Download or read book The Sugar Cane Industry written by J. H. Galloway and published by Cambridge University Press. This book was released on 2005-11-10 with total page 288 pages. Available in PDF, EPUB and Kindle. Book excerpt: This book is a geography of the sugar cane industry from its origins to 1914. It describes its spread from India into the Mediterranean during medieval times, to the Americas and its subsequent diffusion to most parts of the tropics. It examines the changes in agricultural and manufacturing techniques over the centuries, and its impact in forming the multicultural societies of the tropical world.

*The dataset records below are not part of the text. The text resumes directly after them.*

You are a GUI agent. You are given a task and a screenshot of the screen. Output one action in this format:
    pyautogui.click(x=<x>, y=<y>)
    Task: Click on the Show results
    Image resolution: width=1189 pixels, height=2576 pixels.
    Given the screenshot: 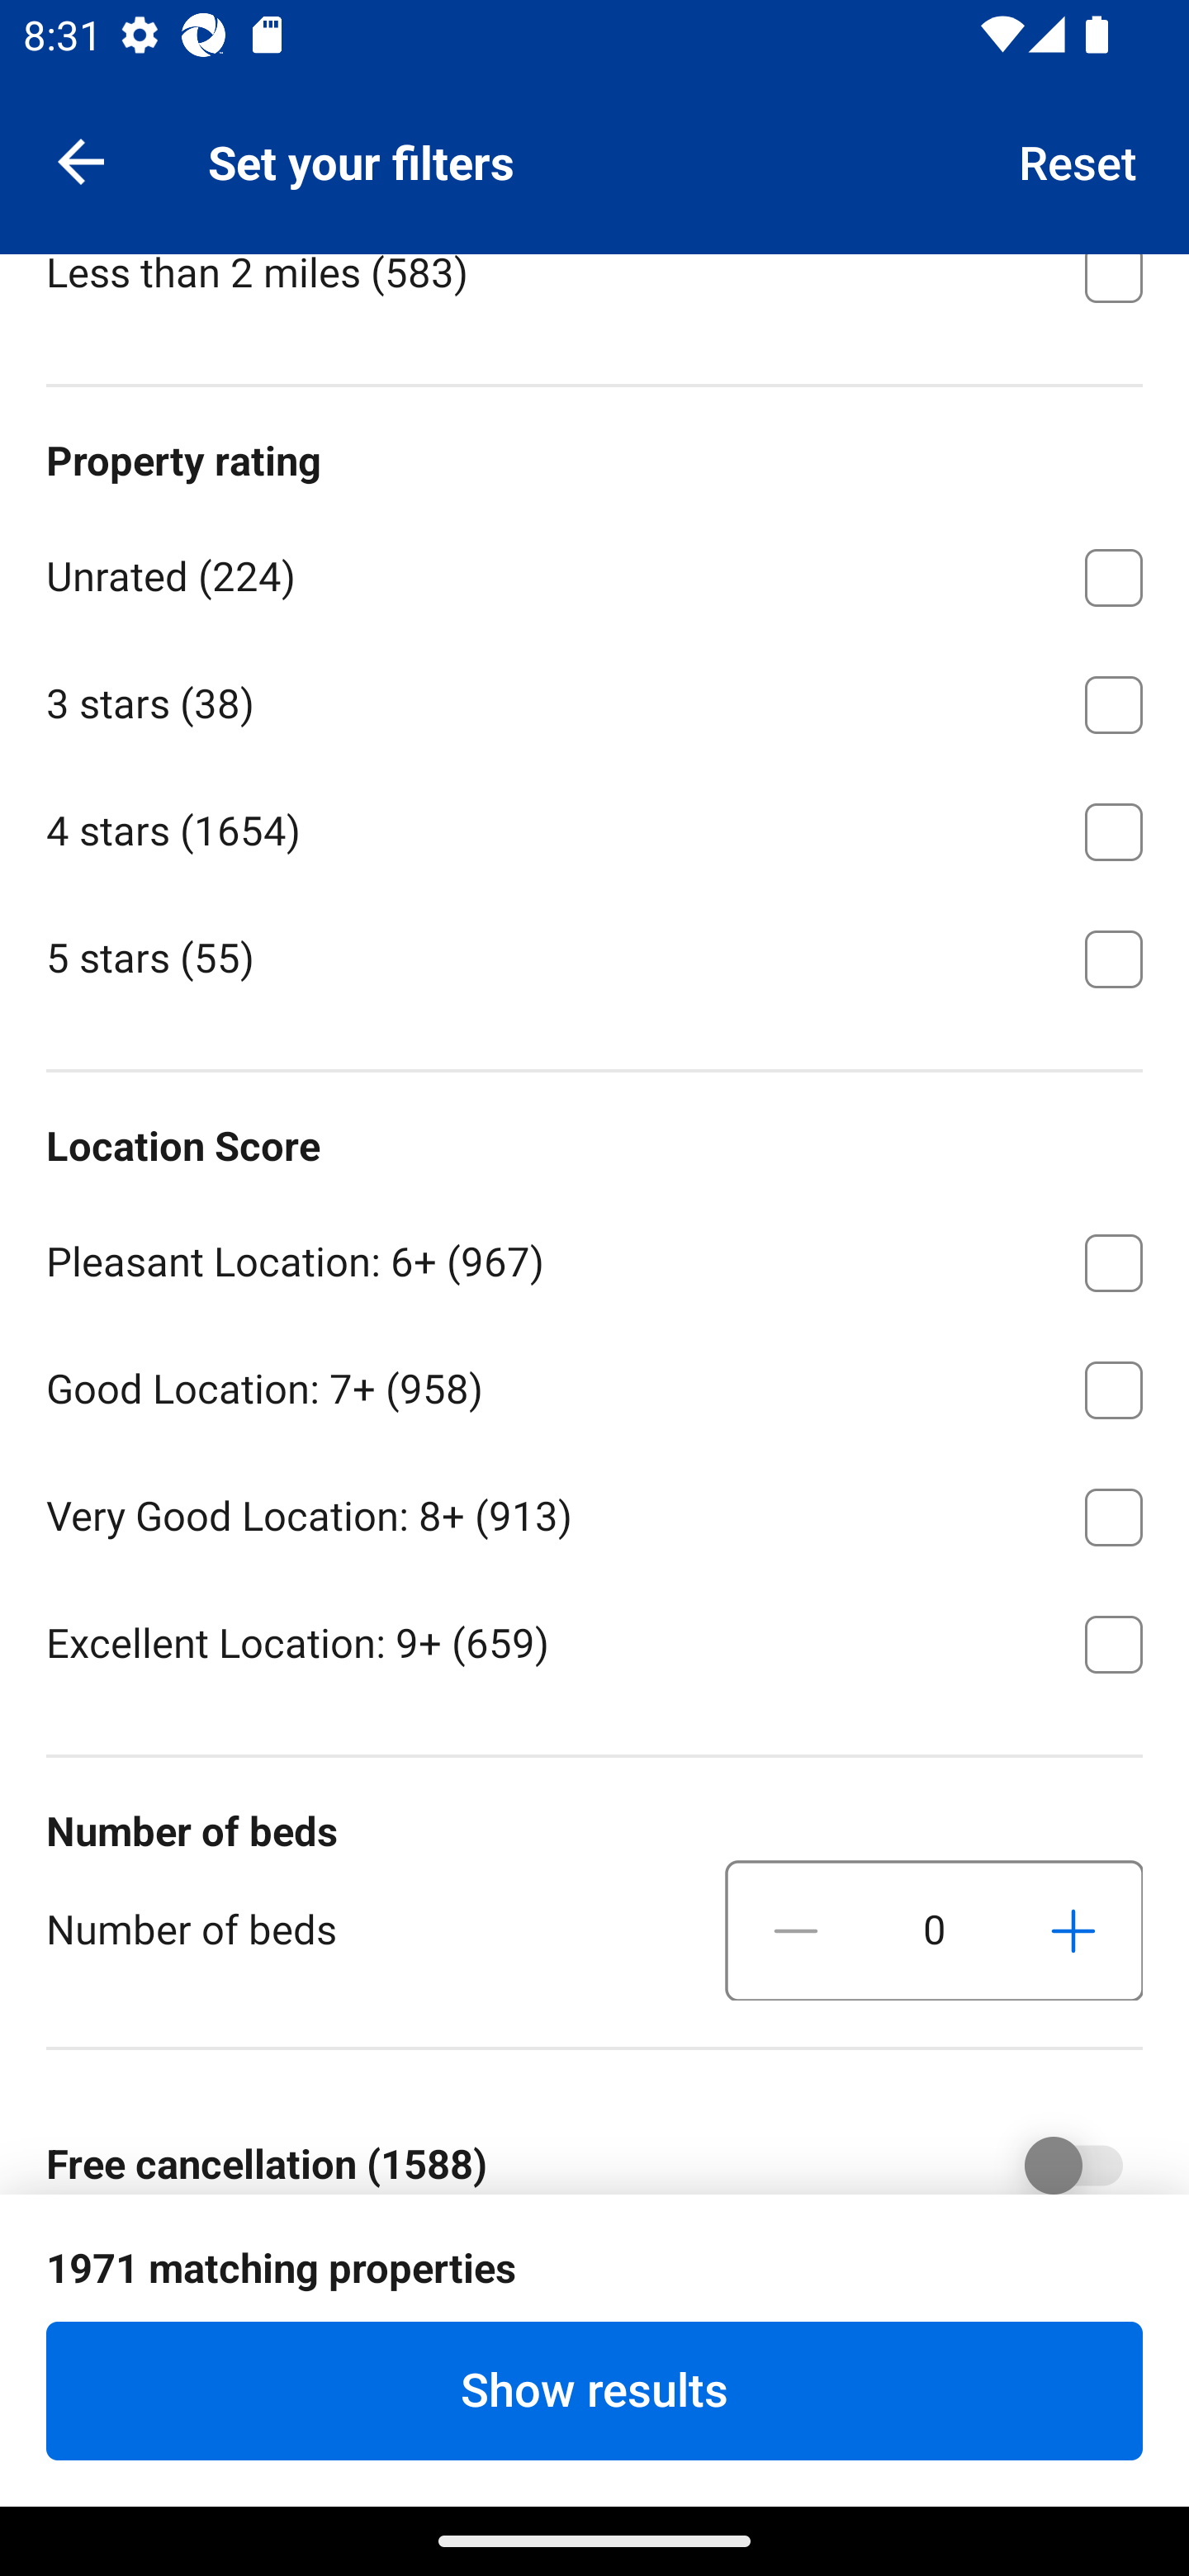 What is the action you would take?
    pyautogui.click(x=594, y=2390)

Download Annotated Bibliography on Rattans of the World PDF
Author :
Publisher :
Release Date :
ISBN 10 : MINN:31951D023732623
Total Pages : 174 pages
Rating : 4.:/5 (195 users)

Download or read book Annotated Bibliography on Rattans of the World written by K. F. George and published by . This book was released on 2003 with total page 174 pages. Available in PDF, EPUB and Kindle. Book excerpt:

Download Andean Foodways PDF
Author :
Publisher : Springer Nature
Release Date :
ISBN 10 : 9783030516291
Total Pages : 445 pages
Rating : 4.0/5 (051 users)

Download or read book Andean Foodways written by John E. Staller and published by Springer Nature. This book was released on 2020-12-01 with total page 445 pages. Available in PDF, EPUB and Kindle. Book excerpt: There is widespread acknowledgement among anthropologists, archaeologists, ethnobotanists, as well as researchers in related disciplines that specific foods and cuisines are linked very strongly to the formation and maintenance of cultural identity and ethnicity. Strong associations of foodways with culture are particularly characteristic of South American Andean cultures. Food and drink convey complex social and cultural meanings that can provide insights into regional interactions, social complexity, cultural hybridization, and ethnogenesis. This edited volume presents novel and creative anthropological, archaeological, historical, and iconographic research on Andean food and culture from diverse temporal periods and spatial settings. The breadth and scope of the contributions provides original insights into a diversity of topics, such as the role of food in Andean political economies, the transformation of foodways and cuisines through time, and ancient iconographic representations of plants and animals that were used as food. Thus, this volume is distinguished from most of the published literature in that specific foods, cuisines, and culinary practices are the primary subject matter through which aspects of Andean culture are interpreted.